Setelah paham, saya melakukan survei ke petani yang pernah bertanam vanila.
Saya berkeliling, menanyakan, serta mencari tahu. Saya menemukan petani di Bali yang masih memiliki tanaman vanila sisa yang dibiarkan tumbuh tak terawat di halaman rumahnya.
Pencarian meluas dan bermuara ke Jawa Timur, di sana saya bertemu dengan Pak Marji, petani yang bersedia merawat tanaman vanila tersisa, disela kegiatan mengurus tanaman pertanian lain seperti cabai, tomat, serta timun.
Pak Marji percaya dengan niat saya untuk membeli hasil panen dengan harga bagus.
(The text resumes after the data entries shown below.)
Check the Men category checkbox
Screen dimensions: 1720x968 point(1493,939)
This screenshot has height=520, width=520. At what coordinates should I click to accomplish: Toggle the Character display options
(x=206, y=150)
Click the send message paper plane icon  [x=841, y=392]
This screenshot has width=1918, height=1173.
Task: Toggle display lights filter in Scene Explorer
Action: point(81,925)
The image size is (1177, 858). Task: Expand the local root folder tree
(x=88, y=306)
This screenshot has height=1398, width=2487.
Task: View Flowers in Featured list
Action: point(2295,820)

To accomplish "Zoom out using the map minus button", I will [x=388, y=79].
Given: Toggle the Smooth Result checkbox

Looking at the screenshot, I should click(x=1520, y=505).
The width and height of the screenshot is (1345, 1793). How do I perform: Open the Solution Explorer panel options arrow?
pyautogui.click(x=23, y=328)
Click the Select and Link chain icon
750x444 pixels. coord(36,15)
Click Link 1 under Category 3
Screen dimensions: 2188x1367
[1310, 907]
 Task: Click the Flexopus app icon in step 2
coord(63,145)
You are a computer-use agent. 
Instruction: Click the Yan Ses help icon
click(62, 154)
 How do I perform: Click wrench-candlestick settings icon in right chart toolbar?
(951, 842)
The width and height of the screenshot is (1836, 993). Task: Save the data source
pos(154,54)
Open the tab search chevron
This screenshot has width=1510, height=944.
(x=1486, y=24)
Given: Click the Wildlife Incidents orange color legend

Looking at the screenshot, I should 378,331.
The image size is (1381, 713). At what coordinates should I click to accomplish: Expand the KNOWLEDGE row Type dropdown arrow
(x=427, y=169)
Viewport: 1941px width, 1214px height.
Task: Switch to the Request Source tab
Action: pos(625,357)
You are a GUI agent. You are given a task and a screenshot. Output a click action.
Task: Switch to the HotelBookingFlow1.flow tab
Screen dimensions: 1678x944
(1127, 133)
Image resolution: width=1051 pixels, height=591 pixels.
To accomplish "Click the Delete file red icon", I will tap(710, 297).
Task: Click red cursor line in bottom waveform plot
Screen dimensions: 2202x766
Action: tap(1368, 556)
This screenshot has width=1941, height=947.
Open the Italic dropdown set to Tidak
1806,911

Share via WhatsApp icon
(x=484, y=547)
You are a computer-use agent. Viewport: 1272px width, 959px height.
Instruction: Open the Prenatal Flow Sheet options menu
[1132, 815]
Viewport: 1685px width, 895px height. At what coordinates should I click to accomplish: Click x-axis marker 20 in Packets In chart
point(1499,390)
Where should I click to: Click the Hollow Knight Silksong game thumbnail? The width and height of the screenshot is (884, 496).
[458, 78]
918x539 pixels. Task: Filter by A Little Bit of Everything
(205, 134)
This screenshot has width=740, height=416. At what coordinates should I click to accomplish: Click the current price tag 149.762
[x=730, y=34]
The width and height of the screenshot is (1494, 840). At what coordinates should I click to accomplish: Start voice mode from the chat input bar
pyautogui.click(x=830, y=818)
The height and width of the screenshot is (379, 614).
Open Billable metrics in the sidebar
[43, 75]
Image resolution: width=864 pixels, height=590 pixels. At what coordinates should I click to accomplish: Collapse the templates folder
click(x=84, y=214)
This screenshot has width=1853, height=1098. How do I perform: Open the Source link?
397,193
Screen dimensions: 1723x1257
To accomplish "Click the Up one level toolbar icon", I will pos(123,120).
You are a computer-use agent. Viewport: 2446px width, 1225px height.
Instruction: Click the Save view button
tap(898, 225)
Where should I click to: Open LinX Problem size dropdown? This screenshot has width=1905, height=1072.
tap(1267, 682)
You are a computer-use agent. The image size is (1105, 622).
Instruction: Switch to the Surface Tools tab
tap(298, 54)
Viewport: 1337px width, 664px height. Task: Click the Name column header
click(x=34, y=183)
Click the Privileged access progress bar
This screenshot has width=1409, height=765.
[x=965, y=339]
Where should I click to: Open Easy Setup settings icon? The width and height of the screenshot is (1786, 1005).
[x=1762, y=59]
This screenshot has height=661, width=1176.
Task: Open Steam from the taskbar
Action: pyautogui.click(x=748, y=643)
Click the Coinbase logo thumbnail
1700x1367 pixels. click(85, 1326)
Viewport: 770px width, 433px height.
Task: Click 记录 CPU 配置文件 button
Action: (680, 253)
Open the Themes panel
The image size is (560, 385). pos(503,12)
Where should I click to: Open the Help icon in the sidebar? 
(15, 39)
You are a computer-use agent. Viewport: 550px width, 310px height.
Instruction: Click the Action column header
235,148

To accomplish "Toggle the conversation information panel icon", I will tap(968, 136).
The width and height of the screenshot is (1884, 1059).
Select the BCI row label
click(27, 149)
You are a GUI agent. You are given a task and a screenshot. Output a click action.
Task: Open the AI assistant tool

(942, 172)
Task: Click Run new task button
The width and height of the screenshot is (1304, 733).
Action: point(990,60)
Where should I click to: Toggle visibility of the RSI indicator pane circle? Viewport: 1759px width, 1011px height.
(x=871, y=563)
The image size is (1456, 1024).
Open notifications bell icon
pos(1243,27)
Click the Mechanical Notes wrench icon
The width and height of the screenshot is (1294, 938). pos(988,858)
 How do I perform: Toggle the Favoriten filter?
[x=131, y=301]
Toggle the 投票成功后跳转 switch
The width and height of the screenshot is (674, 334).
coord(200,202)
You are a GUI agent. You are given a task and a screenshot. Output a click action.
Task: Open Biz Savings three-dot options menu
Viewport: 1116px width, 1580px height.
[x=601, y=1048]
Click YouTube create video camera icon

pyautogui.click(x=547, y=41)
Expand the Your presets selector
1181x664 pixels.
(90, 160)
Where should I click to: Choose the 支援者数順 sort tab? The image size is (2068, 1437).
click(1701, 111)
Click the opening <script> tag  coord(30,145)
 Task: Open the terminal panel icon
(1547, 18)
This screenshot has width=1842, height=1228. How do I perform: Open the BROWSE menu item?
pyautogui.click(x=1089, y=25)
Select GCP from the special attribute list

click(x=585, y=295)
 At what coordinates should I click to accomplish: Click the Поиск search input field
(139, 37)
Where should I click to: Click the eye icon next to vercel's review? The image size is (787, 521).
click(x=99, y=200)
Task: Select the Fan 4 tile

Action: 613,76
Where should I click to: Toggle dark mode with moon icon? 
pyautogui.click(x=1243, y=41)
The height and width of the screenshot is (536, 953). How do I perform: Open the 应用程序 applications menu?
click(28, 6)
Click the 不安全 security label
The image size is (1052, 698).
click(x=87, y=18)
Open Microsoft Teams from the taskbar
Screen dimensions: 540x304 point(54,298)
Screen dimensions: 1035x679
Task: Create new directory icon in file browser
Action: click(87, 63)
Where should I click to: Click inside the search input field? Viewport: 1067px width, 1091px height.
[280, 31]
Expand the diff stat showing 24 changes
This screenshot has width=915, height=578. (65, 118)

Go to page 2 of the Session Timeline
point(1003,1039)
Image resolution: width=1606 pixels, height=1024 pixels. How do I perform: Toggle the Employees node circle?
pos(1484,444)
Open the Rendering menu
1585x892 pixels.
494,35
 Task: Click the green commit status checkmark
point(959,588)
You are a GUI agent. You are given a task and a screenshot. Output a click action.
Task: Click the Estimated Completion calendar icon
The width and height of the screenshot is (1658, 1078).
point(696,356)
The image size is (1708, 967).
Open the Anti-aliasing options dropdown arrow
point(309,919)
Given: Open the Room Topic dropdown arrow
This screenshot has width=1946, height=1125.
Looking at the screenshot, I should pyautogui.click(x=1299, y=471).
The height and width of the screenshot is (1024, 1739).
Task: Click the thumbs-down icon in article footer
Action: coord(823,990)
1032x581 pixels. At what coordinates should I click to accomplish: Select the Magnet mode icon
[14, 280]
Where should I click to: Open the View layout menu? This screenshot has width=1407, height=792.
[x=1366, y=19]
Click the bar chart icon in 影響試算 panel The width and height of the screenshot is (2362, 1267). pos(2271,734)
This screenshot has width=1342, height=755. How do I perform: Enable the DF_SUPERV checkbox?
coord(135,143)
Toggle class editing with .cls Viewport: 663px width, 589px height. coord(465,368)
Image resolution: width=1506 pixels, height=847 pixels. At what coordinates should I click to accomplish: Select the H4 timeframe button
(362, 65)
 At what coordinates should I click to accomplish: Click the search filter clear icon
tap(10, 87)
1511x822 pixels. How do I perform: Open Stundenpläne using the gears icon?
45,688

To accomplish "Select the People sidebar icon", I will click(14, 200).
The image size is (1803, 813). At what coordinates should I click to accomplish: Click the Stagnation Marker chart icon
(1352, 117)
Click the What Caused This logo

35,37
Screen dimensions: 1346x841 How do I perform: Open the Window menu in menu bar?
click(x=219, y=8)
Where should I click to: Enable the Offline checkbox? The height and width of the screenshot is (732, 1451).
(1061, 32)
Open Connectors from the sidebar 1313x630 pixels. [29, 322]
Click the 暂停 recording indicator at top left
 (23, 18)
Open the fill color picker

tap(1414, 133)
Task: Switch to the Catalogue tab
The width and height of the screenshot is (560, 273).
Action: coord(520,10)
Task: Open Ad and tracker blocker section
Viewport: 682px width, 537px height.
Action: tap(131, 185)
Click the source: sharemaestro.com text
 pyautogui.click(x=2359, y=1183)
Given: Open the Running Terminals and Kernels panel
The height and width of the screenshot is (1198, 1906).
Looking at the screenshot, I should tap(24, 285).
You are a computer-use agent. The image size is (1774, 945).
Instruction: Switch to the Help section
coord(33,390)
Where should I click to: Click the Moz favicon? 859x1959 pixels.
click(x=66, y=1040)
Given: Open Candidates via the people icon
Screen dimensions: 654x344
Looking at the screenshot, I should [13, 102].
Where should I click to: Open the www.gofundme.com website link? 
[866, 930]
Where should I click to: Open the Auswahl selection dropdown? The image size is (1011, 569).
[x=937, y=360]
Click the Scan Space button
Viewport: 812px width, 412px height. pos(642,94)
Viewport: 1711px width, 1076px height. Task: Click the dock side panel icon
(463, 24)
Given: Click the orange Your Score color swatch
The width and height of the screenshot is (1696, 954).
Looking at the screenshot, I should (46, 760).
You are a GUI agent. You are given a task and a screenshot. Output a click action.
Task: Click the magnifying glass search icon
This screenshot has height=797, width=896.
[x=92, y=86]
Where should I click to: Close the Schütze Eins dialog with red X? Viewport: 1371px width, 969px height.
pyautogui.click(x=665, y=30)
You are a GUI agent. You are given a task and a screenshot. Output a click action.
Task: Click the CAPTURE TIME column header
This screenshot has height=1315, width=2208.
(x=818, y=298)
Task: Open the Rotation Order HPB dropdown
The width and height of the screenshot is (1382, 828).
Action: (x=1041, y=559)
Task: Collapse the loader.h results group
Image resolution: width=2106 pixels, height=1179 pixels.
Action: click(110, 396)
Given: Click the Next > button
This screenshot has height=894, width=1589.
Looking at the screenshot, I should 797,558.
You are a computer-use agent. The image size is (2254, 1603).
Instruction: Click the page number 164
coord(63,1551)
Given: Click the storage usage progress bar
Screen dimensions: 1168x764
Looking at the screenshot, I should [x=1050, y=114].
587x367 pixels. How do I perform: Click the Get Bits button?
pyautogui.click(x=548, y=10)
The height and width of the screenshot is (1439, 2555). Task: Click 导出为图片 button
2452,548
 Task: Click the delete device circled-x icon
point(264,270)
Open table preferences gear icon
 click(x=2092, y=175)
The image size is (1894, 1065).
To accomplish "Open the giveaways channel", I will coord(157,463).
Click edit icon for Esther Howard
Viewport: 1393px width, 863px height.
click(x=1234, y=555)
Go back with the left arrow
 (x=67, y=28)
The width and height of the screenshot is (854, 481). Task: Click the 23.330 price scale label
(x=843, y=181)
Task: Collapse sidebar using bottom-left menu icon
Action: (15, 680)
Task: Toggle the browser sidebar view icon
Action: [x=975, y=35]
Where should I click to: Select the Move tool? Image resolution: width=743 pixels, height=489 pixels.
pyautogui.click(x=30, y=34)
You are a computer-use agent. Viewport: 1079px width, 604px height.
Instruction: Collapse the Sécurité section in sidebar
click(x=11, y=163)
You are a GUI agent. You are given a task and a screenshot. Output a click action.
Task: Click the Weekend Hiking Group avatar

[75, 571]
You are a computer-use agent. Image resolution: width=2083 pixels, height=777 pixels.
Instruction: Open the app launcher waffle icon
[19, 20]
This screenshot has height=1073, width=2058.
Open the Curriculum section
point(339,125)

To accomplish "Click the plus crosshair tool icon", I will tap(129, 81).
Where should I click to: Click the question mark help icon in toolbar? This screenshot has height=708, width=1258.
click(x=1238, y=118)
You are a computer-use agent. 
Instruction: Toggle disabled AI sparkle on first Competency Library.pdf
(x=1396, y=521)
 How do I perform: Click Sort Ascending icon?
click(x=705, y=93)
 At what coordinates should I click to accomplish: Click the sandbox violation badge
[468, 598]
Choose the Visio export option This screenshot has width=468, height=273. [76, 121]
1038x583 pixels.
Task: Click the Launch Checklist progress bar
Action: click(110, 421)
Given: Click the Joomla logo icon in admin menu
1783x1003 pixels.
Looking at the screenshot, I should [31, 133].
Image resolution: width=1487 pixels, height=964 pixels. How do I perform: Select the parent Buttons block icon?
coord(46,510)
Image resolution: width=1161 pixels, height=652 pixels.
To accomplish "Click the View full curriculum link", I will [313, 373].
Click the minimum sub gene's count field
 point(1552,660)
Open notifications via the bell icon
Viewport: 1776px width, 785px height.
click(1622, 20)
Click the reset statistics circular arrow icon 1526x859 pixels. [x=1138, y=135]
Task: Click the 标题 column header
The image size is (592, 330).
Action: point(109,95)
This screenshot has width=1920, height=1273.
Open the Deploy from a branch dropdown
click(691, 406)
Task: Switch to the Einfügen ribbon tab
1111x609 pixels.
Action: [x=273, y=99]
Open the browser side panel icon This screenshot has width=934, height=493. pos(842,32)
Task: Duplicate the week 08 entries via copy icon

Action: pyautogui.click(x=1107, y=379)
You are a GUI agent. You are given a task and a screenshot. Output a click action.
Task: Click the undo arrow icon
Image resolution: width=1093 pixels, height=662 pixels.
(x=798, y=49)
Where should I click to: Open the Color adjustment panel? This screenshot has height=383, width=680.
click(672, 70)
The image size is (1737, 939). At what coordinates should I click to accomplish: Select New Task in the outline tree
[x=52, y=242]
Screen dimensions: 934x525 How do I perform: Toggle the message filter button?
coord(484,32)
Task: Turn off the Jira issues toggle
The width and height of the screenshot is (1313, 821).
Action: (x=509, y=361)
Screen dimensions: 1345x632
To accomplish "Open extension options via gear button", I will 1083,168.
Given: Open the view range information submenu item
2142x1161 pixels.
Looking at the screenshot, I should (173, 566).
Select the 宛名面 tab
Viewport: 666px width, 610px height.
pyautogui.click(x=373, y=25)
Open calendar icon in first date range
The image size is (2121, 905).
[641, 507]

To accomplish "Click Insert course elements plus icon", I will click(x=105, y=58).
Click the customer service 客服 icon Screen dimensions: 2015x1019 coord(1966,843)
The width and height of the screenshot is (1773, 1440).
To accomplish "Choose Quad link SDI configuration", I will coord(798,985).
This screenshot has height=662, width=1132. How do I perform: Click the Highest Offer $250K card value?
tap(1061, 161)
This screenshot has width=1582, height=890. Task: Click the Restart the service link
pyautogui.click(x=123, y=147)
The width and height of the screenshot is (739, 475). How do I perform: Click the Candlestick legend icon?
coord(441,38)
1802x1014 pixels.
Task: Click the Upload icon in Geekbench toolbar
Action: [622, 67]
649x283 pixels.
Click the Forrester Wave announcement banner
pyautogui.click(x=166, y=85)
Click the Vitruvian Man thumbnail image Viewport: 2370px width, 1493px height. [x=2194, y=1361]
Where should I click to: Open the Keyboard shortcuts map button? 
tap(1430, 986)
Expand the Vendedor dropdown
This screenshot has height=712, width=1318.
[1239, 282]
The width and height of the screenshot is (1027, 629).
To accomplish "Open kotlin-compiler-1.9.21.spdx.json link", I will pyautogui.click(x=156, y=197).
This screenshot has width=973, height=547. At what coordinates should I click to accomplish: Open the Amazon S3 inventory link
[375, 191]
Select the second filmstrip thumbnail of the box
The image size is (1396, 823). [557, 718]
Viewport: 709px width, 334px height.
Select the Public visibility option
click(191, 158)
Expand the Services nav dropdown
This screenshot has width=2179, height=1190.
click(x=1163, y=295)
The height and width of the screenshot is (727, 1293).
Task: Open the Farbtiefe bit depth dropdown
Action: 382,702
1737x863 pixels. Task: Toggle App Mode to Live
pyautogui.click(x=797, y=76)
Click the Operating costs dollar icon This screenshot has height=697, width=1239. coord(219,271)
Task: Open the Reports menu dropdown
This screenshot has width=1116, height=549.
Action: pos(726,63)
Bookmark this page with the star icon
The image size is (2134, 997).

Ia kemudian giat menyemai bibit yang saya berikan.
Sambil menunggu panen, saya ikut membantu infrastruktur desa, perekonomian keluarga mereka diantaranya untuk membiayai anaknya sekolah.
WanitaIndonesia.co :
Wah, inspiratif sekali. Perubahan apa yang dapat dirasakan dari upaya yang telah ibu lakukan?
Lidya Rinaldi :
Alhamdulillah, Ladame in Vanilla turut memberikan sumbangsih dalam mengembalikan kejayaan Indonesia sebagai penghasil vanila kedua terbesar dunia setelah Madagaskar. Petani kian percaya diri untuk bertanam vanila, serta mampu menghasilkan produk vanila terbaik kualitas dunia. Bahkan pernah menjadi negara pertama setelah Madagaskar gagal panen.
Pak Marji dan teman-temannya merasa senang karena harga vanila kering dibeli lebih tinggi mulai dari 500.000, hingga tembus di angka satu juta rupiah perkilonya! Keberhasilan ini tentu tak lepas dari peran Ladam in Vanilla yang mengajarkan aspek bertanam,
memelihara, memanen, mengeringkan secara komprehensif, juga memberikan bibit.
Karena menggiurkan, petani lain ikut-ikutan bertanam vanila. Produksi vanila menjadi surplus dan merusak harga pasar. Harga turun, namun tetap lebih baik dari tahun-tahun sebelumnya.
Sangat disayangkan, produk para petani yang ‘latah’ ini kurang memerhatikan kualitas aspek kualitas.
Saya sangat bersyukur, saat ini harga vanila Indonesia sudah jauh lebih baik. Kaum millenial banyak lho yang menjadi petani vanila yang digelari sebagai ‘Emas Hijau’ karena langka dan menjadi komoditas pertanian yang paling banyak dicari.
WanitaIndonesia.co :
Pelanggan menjadi salah satu aset utama yang harus dijaga dengan baik. Bagaimana upaya ibu dalam membina hubungan baik tersebut?
Lidya Rinaldi :
Momen Hari Pelanggan Nasional bagi saya bukan hanya sekedar seremonial sehari yang diperingati untuk memuliakan pelanggan. Membina hubungan baik dengan pelanggan harus konsisten dilakukan setiap hari, menjadi napas dan semangat untuk mengawali hari. Ada, maupun tidak adanya transaksi, penting menganggap pelanggan sebagai bagian dari anggota keluarga atau sahabat agar kita dapat lebih dekat dan berkomunikasi tanpa beban.
Untuk memberikan nilai lebih kepada bisnis, saya melakukan beragam aktivitas yang melibatkan emosi pelanggan diantaranya kursus masak dengan menu populer terbaru bersama Ladame in Vanila. Penting mencari inovasi-inovasi baru seperti menghadirkan experience ke pelanggan agar mereka mendapat nilai lebih dari sebuah produk, serta pelaku usaha tidak hanya terpaku kepada rutinitas menjual dan menerima pembayaran saja. (RP).